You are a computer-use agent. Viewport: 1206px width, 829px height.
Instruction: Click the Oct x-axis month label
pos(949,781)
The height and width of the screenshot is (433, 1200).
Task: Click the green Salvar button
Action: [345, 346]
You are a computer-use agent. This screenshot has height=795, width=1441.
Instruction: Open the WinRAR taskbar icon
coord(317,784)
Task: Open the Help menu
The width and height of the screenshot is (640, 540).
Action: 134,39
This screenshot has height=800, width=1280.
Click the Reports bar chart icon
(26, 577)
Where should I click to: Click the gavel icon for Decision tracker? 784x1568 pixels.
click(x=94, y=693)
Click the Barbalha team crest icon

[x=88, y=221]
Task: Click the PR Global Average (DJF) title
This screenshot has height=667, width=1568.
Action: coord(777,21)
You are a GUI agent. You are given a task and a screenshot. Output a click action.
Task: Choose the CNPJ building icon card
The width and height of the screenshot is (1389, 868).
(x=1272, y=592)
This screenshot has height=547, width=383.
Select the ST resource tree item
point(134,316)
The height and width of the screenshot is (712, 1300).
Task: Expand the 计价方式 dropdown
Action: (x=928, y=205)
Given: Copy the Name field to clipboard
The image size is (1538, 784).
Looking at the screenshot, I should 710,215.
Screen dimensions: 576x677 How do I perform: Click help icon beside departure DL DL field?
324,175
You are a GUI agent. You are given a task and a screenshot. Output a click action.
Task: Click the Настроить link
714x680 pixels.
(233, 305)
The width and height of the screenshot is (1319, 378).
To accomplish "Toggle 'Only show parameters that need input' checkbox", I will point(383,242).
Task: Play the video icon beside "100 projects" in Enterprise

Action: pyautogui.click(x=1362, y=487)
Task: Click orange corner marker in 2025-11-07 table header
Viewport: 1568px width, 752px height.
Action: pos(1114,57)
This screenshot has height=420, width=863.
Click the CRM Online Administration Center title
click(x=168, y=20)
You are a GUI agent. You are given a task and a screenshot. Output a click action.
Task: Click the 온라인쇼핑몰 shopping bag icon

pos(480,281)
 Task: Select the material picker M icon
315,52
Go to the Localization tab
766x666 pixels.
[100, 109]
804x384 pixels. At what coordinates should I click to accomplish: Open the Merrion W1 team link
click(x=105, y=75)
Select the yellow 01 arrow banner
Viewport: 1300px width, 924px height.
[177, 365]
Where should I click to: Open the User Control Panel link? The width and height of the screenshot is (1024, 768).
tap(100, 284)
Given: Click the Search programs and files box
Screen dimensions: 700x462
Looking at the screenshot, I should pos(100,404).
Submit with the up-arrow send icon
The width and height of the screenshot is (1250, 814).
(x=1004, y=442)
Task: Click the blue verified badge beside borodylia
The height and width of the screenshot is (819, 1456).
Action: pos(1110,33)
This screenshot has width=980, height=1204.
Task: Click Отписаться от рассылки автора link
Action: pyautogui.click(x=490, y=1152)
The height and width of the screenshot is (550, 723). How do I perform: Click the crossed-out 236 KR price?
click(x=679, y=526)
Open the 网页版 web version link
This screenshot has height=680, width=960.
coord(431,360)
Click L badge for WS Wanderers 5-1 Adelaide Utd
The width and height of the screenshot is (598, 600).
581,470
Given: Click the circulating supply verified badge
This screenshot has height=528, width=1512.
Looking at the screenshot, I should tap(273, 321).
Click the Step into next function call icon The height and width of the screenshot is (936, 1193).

**WHAT YOU HAVE TO DO**
Please output the lines of the listing above that fall in the stretch from the one with "Task: Choose the CNPJ building icon card" through the one with "Given: Copy the Name field to clipboard", exactly and only those.

**REPLY**
Task: Choose the CNPJ building icon card
The width and height of the screenshot is (1389, 868).
(x=1272, y=592)
This screenshot has height=547, width=383.
Select the ST resource tree item
point(134,316)
The height and width of the screenshot is (712, 1300).
Task: Expand the 计价方式 dropdown
Action: (x=928, y=205)
Given: Copy the Name field to clipboard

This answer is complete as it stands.